## [What you have to do]
Only lines holding the word "agent" are wanted from the records; copy all of them.

## [The data]
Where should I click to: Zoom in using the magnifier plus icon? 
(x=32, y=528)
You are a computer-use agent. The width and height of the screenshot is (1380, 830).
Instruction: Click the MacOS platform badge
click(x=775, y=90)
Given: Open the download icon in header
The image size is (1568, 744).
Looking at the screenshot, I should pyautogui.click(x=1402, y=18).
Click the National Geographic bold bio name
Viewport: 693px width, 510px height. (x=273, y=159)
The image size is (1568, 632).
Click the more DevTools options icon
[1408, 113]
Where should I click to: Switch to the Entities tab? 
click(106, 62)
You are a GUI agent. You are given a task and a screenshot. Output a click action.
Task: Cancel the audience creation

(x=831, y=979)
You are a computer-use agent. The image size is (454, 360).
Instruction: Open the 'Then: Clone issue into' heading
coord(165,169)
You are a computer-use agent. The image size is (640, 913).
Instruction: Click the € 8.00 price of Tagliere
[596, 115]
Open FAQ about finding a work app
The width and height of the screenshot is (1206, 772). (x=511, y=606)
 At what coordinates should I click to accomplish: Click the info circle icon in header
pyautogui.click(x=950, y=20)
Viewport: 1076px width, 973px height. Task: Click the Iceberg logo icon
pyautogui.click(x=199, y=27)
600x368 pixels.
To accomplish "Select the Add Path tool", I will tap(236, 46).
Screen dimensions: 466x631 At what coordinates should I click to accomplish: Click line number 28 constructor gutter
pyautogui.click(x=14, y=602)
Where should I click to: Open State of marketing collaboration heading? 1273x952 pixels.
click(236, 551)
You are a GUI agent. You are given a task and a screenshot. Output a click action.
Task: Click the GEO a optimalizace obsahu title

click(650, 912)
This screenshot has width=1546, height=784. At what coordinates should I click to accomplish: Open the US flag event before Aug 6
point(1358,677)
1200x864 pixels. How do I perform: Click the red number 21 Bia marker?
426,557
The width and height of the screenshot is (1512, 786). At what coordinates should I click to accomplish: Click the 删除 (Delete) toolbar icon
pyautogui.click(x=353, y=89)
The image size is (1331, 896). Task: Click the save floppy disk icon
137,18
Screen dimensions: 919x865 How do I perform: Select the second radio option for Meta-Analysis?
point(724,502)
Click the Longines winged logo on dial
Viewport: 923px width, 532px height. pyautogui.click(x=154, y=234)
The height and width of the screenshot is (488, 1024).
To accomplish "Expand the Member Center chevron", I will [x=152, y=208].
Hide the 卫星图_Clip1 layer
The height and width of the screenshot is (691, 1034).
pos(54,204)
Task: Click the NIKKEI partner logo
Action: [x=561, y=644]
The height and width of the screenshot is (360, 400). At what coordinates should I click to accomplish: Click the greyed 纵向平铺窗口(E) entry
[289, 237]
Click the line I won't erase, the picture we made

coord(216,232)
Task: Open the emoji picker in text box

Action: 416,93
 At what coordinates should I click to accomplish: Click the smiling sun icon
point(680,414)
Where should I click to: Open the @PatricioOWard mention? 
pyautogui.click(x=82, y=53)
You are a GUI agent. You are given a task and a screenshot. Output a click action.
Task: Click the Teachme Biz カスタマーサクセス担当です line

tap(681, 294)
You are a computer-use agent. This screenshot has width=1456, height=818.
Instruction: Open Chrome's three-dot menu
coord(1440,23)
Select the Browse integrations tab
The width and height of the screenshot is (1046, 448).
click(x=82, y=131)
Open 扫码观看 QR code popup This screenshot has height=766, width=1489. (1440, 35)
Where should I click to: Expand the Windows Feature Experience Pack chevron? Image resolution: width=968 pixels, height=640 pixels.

## [Answer below]
You are a computer-use agent. The width and height of the screenshot is (1380, 830).
You are a GUI agent. You are given a task and a screenshot. Output a click action.
You are a computer-use agent. The image size is (454, 360).
You are a computer-use agent. The image size is (640, 913).
You are a GUI agent. You are given a task and a screenshot. Output a click action.
You are a GUI agent. You are given a task and a screenshot. Output a click action.
You are a computer-use agent. This screenshot has width=1456, height=818.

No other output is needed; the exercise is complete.